Tercero.- DEPÓSITO PARA RECURRIR.
Estimado el recurso de apelación, conforme a la D. Ad. 15ª.8 LOPJ se dispondrá la devolución de la totalidad del depósito a DOÑA Celia y DON Marino .
Fallo
Que estimamos parcialmente el recurso de apelación interpuesto por DOÑA Celia y DON Marino contra la sentencia dictada en fecha 14 de mayo de 2.014 en los autos de juicio ordinario 932/13 seguidos ante el Juzgado de Primera Instancia número 13 de los de Barcelona y en consecuencia:
1º.- REVOCAMOS dicha resolución y con estimación íntegra de la demanda rectora del proceso verificamos los siguientes pronunciamientos:
1.1.- DECLARAMOS nulas las órdenes de compra emitidas en fechas 29 de junio, 29 y 31 de julio de 1.992 y 4 de junio de 1.996 (Obligaciones de deuda subordinada perpetua de Caixa de Catalunya con un saldo de 7.212,12€), 20 de marzo y 28 de octubre de 2.003 (Obligaciones de deuda subordinada de Caixa de Catalunya de la 6ª emisión por importe nominal de 22.500€), 10 de diciembre de 2.004 y 17 de junio de 2.009 (Obligaciones de deuda subordinada de Caixa de Catalunya de la 7ª emisión por importe nominal de 13.500€), 1 de abril de 2.009 (Participaciones preferentes de Caixa de Catalunya Serie A por importe nominal de 12.000€) y 31 de marzo de 2.001 (Participaciones preferentes de Caixa de Catalunya Serie B por importe nominal de 24.000€) por error en el consentimiento prestado por DOÑA Celia y DON Marino propiciado por la deficiente información facilitada por la causante de CATALUNYA BANC, S.A.

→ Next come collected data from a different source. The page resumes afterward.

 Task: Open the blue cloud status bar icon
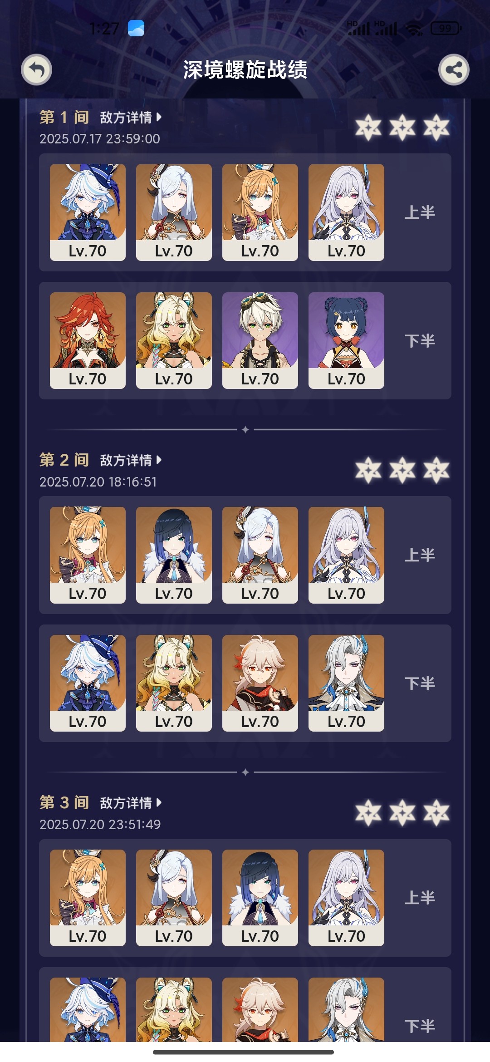(136, 28)
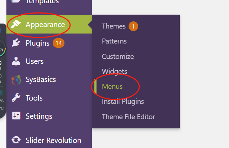Click the Plugins plug icon
Image resolution: width=229 pixels, height=148 pixels.
tap(16, 43)
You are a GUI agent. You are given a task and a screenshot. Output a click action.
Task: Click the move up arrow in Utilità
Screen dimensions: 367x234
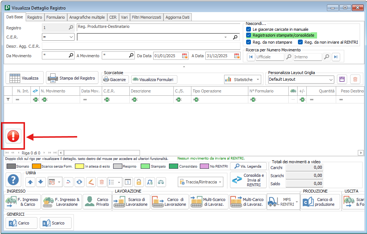[x=30, y=182]
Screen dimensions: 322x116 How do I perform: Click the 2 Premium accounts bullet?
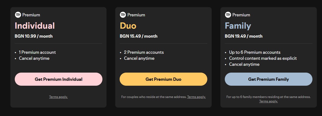tap(144, 52)
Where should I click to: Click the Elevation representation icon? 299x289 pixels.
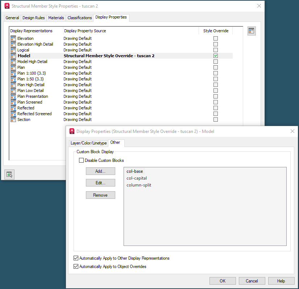(x=13, y=38)
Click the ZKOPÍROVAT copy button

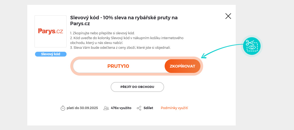click(x=182, y=66)
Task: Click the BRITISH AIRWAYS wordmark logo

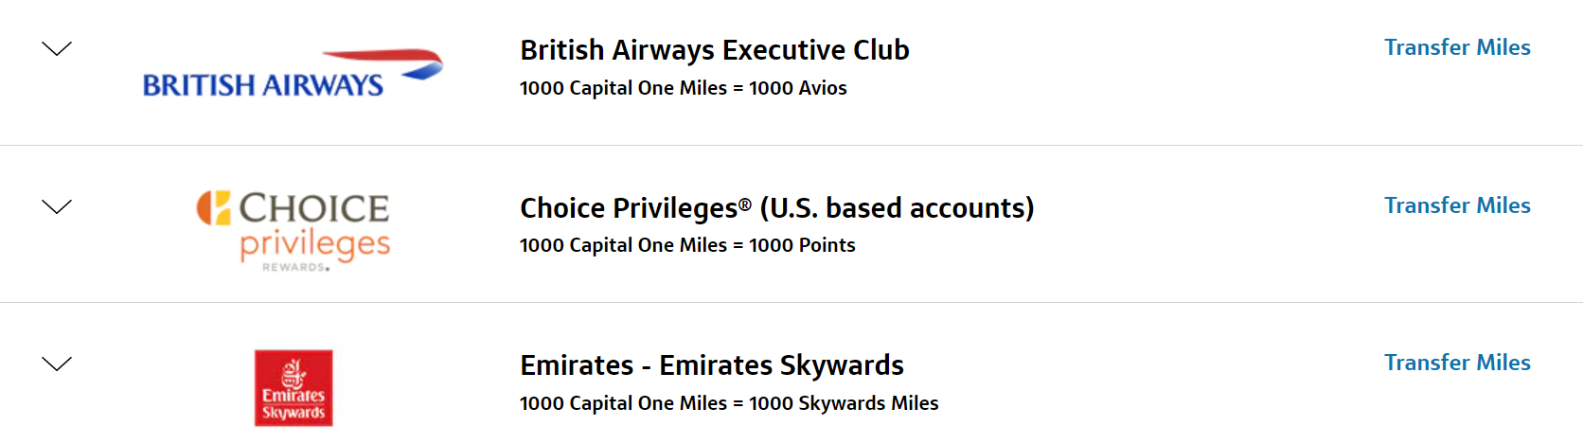Action: point(263,85)
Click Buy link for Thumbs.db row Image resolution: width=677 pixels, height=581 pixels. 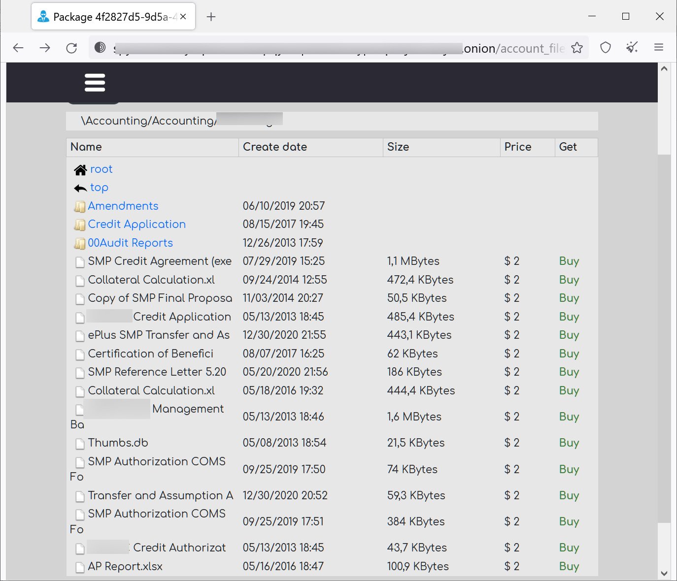(x=569, y=443)
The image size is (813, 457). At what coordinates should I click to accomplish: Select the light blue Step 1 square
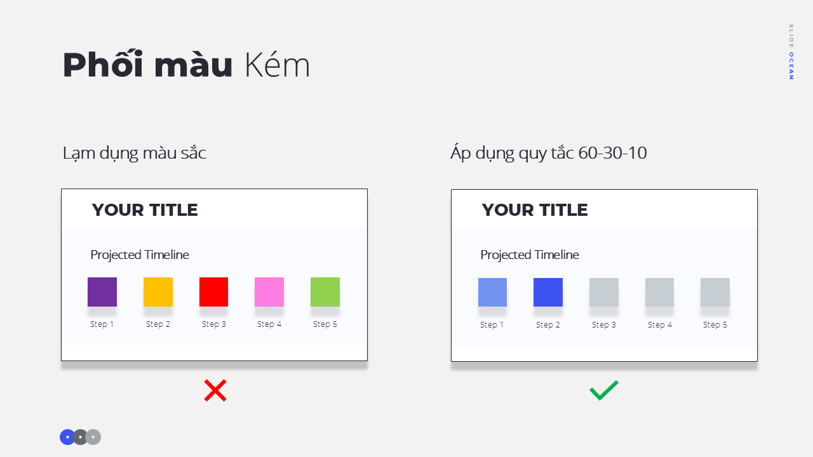(x=492, y=293)
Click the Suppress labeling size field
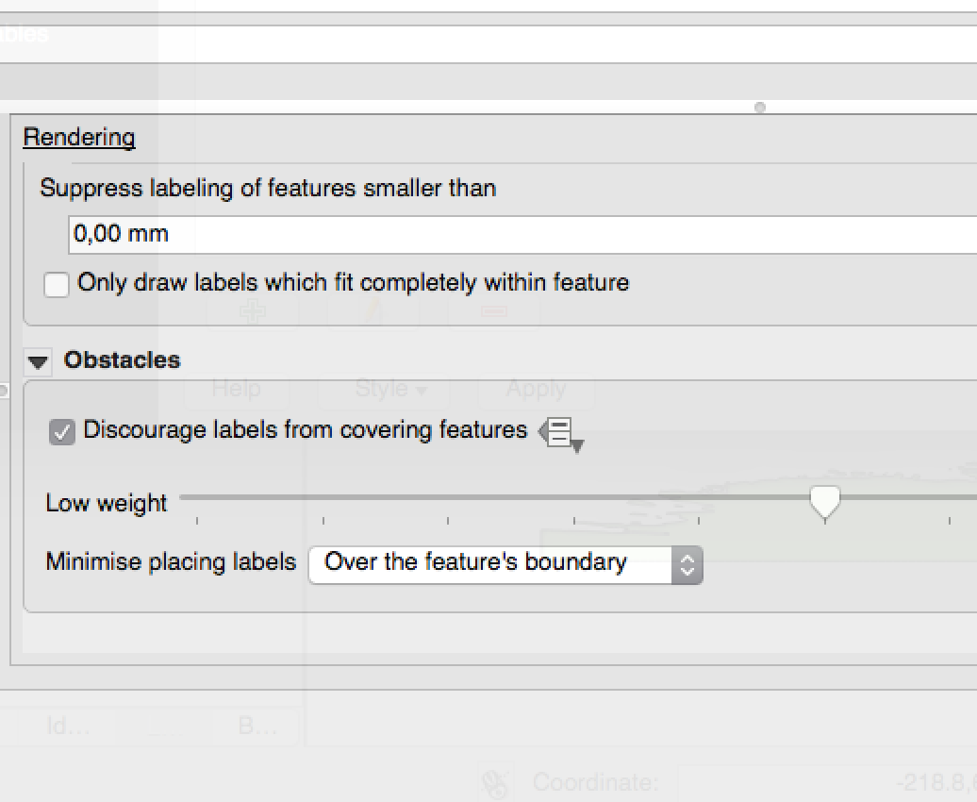Viewport: 977px width, 802px height. pyautogui.click(x=519, y=234)
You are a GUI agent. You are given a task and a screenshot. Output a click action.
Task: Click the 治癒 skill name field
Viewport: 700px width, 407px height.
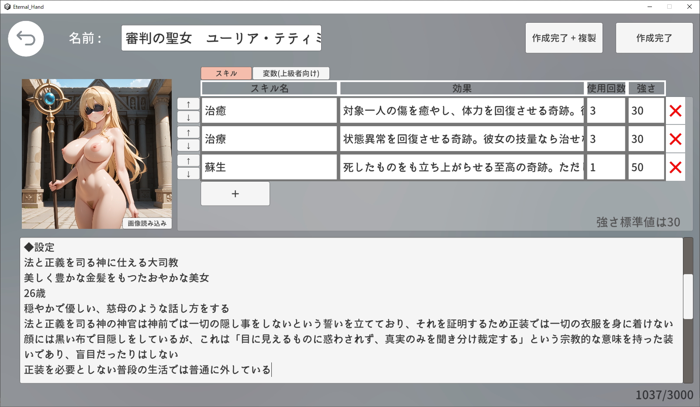click(269, 111)
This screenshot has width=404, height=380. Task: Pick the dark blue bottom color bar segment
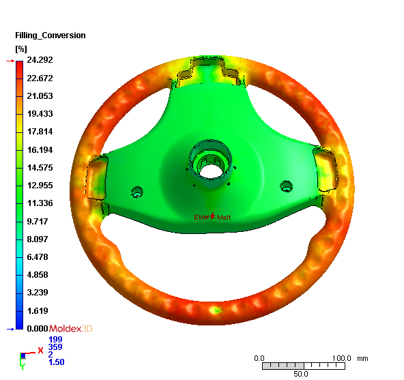click(x=19, y=320)
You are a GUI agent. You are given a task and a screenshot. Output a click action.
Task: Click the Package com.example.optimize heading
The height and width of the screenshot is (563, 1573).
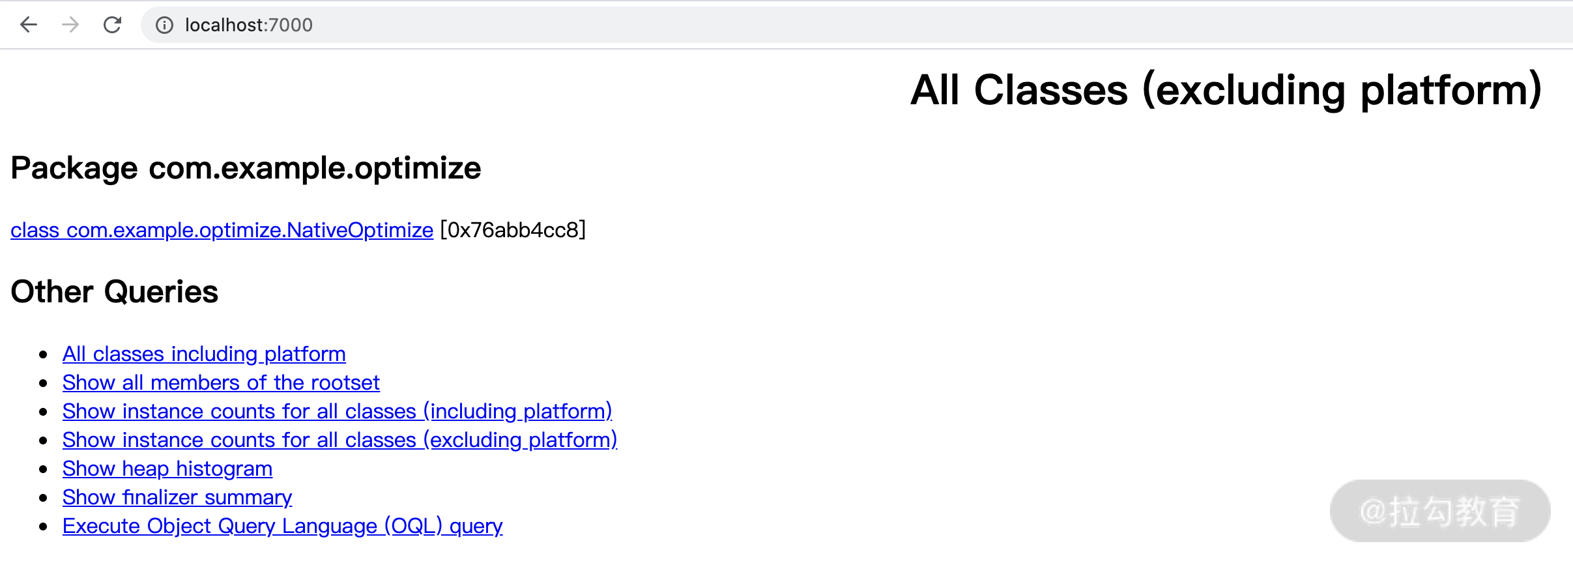tap(246, 168)
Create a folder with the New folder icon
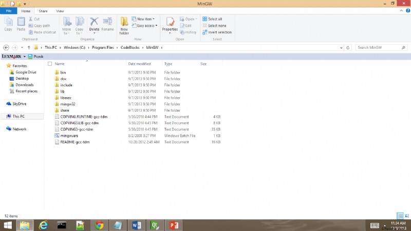 [124, 24]
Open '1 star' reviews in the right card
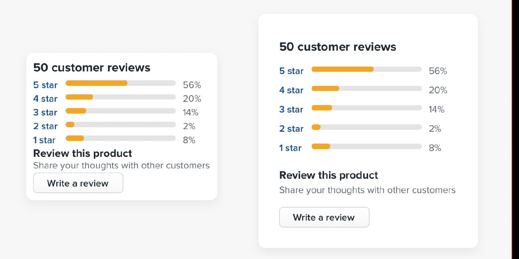 [x=290, y=148]
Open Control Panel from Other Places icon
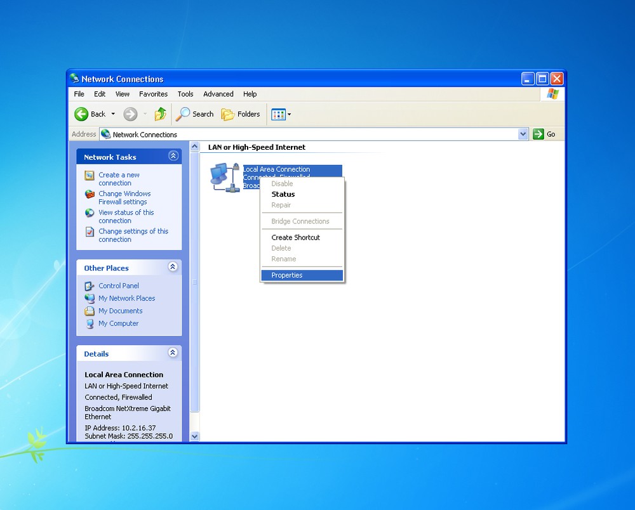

1.2.- CONDENAMOS a CATALUNYA BANC, S.A. a que pague a DOÑA Celia y DON Marino :
1.2.1.- la suma a liquidar en ejecución de Sentencia resultante de sustraer a la cantidad restante invertida por los sres. Marino - Celia (79.212€), más sus intereses legales desde las respectivas suscripciones hasta la interposición de la demanda, más los gastos y comisiones devengados por los contratos litigiosos, los rendimientos y 43.784,58€ obtenidos por los actores.
1.2.2.- los intereses legales generados por la cantidad resultante desde la interposición de la demanda hasta hoy, momento a partir del cual el tipo se agrava en dos puntos porcentuales.
1.2.3.- las costas causadas por el seguimiento del proceso durante la primera instancia jurisdiccional.
2º.- Las costas generadas por el seguimiento del recurso de apelación no se imponen a ninguno de los litigantes.
3º.- El depósito constituido para recurrir será íntegramente restituido a DOÑA Celia y DON Marino .
Inclúyase en el libro de Sentencias dejando testimonio en el rollo de apelación procediendo a la devolución de las actuaciones originales al Juzgado junto con certificación de la presente para que cumpla lo ordenado.
Notifíquese a las partes esta sentencia en legal forma comunicándoles que contra ella no cabe interponer recurso ordinario alguno.
Así por esta nuestra sentencia, juzgando de manera definitiva en segunda instancia, lo pronunciamos y firmamos.
PUBLICACION.- Leída y publicada ha sido la anterior sentencia en el mismo día de su fecha, por el Iltmo. Sr. Magistrado Ponente, celebrando audiencia pública. DOY FE.